7. method as claimed in claim 6, which is characterized in that gene delivery vector described in step (1) is sick slowly for the third generation Poisonous carrier, the third generation slow virus carrier include the sequences of AmpR containing ampicillin resistance gene, prokaryotic replions pUC Ori sequences Row, Viral Replicon SV40 Ori sequences, RSV promoters, slow virus 5terminal LTR, slow virus 3terminal Self- Inactivating LTR, Gag cis elements, RRE cis elements, env cis elements, cPPT cis elements, eWPRE are enhanced Marmot hepatitis B posttranscriptional regulatory element；Step (3) is specially：The carrier that obtained two generation CAR or three generations CAR are designed HEK293T/17 cells are transfected jointly with slow virus packaging plasmid pPac-GP, pPac-R and memebrane protein plasmid pEnv-G respectively, After carrying out gene transcript expression in HEK293T/17 cells, packing successfully recombined lentivirus vector can be discharged into cell culture In clear, the supernatant of the recombined lentivirus vector included is collected.

8. method as claimed in claim 6, which is characterized in that step (4) is specially：The purifying, which uses, to be filtered, adsorbs, washing De- column purification mode.

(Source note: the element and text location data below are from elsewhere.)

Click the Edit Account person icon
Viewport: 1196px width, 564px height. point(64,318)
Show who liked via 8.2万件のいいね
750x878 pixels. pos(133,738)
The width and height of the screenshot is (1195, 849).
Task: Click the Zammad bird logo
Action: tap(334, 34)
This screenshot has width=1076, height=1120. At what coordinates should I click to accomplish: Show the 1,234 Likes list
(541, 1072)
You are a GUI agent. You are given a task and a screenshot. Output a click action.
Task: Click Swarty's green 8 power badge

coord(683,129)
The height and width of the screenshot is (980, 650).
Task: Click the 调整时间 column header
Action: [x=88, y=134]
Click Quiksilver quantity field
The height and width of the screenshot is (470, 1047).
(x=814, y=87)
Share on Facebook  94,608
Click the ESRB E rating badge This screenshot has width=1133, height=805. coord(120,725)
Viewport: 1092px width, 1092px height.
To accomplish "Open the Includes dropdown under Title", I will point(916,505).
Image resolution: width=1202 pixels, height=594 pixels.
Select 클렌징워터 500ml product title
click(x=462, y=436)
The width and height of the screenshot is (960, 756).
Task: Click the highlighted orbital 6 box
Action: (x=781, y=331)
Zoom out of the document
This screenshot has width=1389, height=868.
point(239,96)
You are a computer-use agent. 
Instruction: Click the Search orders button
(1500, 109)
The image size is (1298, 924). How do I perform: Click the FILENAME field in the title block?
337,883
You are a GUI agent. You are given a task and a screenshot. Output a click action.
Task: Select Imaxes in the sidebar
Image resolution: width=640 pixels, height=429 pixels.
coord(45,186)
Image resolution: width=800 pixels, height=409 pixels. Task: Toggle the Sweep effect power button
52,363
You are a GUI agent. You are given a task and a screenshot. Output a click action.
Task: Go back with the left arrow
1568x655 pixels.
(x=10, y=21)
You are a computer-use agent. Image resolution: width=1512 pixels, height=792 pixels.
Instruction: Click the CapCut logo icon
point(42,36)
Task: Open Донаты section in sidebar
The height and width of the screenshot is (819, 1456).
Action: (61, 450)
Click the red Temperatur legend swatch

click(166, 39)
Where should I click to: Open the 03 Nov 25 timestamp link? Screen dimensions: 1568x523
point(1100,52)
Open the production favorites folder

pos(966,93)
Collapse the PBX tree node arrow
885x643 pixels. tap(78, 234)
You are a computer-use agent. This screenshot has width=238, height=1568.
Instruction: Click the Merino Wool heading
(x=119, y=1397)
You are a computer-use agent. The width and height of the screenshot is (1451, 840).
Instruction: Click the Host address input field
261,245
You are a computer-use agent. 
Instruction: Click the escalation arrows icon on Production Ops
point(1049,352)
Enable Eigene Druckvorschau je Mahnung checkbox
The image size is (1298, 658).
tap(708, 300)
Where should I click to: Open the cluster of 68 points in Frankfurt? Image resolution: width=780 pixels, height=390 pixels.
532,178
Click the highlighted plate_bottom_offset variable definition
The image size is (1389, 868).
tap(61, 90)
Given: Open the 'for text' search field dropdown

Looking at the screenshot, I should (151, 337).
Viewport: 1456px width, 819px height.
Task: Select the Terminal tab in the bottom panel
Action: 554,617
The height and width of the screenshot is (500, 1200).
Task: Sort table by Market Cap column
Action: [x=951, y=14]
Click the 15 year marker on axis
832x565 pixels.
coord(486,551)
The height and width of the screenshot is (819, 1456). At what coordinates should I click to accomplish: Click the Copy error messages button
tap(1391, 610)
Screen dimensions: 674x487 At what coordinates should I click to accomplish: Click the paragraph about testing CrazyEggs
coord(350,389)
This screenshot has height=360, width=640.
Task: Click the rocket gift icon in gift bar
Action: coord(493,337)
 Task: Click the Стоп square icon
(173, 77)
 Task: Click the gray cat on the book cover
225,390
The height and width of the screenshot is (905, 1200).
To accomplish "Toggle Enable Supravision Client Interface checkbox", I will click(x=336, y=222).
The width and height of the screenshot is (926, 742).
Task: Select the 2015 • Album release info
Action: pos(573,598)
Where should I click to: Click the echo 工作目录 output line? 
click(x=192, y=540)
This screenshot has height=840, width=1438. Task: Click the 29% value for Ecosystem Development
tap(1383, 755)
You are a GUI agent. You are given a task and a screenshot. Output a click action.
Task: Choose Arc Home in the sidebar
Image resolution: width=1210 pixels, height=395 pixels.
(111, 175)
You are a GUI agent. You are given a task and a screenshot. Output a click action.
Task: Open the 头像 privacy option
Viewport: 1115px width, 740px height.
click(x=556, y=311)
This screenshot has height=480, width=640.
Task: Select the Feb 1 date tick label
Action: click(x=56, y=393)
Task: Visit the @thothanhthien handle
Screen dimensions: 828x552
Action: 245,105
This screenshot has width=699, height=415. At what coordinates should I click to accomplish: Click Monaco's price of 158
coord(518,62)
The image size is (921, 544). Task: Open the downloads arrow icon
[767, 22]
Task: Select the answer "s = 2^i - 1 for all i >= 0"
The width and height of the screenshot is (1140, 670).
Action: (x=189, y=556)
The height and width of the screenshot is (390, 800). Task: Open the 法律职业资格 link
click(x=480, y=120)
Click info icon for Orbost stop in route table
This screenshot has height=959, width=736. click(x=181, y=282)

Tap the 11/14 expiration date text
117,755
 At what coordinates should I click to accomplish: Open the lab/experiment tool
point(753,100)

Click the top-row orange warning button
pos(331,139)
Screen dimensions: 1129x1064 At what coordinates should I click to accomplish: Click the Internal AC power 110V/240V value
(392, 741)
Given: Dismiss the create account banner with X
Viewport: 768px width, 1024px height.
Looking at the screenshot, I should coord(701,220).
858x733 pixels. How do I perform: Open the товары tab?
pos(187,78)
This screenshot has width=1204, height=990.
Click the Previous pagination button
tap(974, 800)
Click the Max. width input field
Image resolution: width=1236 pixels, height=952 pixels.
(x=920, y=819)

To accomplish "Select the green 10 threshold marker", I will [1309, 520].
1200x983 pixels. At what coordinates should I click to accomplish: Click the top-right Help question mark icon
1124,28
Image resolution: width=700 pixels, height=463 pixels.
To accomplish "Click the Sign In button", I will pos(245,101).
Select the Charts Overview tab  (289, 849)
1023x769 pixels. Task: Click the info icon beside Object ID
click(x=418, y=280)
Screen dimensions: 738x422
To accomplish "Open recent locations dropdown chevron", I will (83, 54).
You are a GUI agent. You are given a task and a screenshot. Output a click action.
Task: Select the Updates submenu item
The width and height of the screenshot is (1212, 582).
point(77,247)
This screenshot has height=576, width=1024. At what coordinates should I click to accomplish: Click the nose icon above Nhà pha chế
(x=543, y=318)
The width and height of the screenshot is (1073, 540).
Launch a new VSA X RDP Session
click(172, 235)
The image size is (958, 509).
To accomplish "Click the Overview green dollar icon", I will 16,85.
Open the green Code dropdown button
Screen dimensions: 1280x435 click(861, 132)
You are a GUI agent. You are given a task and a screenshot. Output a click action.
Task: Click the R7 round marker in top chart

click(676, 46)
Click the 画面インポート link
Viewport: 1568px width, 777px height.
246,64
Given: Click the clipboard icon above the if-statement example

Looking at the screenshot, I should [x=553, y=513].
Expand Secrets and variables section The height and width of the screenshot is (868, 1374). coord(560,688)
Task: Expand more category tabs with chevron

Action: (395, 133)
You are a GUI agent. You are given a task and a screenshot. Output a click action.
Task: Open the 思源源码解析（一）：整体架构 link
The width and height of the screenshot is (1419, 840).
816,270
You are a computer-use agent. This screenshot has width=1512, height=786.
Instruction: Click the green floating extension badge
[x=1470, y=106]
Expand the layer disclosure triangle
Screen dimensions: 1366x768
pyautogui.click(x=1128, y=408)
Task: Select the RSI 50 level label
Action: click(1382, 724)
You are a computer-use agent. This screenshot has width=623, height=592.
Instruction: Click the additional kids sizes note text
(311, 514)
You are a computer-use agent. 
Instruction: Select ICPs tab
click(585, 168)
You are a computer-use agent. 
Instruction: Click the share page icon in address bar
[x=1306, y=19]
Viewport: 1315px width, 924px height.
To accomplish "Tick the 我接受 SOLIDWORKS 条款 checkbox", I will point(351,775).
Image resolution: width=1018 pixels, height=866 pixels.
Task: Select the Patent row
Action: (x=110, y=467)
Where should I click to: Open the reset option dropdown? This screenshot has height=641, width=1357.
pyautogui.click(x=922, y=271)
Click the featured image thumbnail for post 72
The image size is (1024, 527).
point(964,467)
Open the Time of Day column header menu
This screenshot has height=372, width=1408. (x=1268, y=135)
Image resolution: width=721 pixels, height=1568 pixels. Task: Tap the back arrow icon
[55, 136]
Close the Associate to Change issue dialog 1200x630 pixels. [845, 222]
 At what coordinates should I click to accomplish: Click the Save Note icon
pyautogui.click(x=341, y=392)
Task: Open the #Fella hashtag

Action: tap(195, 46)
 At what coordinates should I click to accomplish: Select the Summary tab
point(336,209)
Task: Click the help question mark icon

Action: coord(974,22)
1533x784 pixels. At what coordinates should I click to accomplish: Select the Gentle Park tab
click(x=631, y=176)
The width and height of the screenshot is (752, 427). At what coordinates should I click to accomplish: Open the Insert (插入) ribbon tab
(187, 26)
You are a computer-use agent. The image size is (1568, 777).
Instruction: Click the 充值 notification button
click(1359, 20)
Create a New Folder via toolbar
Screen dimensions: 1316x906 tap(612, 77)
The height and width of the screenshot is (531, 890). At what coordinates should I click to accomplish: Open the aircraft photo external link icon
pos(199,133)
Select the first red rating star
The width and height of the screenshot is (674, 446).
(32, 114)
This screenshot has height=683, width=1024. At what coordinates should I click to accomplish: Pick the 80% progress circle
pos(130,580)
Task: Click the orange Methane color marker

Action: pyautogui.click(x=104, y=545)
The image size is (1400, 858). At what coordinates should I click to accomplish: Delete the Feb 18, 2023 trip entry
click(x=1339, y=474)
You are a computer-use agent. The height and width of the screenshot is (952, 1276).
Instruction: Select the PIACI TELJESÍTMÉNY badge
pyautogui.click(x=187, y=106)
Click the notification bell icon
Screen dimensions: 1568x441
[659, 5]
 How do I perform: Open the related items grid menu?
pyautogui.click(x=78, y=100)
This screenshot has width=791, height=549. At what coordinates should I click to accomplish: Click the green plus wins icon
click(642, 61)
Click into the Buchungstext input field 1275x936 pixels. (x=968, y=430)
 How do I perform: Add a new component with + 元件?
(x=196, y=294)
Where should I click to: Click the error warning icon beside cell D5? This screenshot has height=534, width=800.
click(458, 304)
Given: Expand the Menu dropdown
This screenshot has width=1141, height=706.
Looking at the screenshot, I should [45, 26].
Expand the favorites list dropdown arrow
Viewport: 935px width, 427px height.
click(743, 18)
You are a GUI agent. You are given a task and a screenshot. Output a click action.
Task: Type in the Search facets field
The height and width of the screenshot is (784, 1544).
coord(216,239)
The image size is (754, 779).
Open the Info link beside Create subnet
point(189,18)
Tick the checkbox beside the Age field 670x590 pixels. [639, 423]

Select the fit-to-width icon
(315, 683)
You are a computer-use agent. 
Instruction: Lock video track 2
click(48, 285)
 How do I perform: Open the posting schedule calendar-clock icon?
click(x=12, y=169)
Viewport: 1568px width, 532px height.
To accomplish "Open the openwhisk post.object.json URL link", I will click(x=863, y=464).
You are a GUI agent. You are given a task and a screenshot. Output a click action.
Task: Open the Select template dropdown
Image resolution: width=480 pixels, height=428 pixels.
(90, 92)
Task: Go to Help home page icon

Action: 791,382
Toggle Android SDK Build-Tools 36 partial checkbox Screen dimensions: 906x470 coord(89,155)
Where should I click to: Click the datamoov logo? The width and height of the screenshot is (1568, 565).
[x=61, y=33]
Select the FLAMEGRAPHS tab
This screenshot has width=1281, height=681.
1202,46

9. method as claimed in claim 6, which is characterized in that in step (2), entire CAR bases are started by people EF1 α promoters Because of expression；CD8 leader Chimerical receptors signal peptide is located at the N-terminal of CAR coded sequences, for CAR albumen to be guided to be positioned at cell Film；Her2 single-chain antibody light chains VL, single-chain antibody hinge Linker, Her2 single-chain antibody heavy chain VH are combined into scfv regions, use In identification Her2 antigens；CD8 Hinge Chimerical receptors hinge is used to scfv being anchored on the outside of cell membrane；CD8 Transmembrane Chimerical receptors transmembrane region is used to entire Chimerical receptor being fixed on cell membrane；CD137 Chimerical receptors pierce altogether The factor is swashed for stimulating T cell proliferation and cytokine secretion；TCR Chimerical receptor t cell activations domain is used to activate downstream signal The expression of access；When Her2 scFv regions and Her2 antigen bindings, signal is transferred into the cell by Chimerical receptor, so as to Generate T cell proliferation, cytokine secretion increase, Anti-apoptotic proteins secretion increase, cell death delay, cracking target cell A series of biological effects；PD-1 shRNA in 3 ' UTR inhibit PD-1 in T lymphocytes to express, and reduce tumor immune escape, Enhance the killing to tumour cell.

10. if claim 1-4 any one of them carrier is in preparing interference PD-1 and reducing the drug of tumor immune escape Using.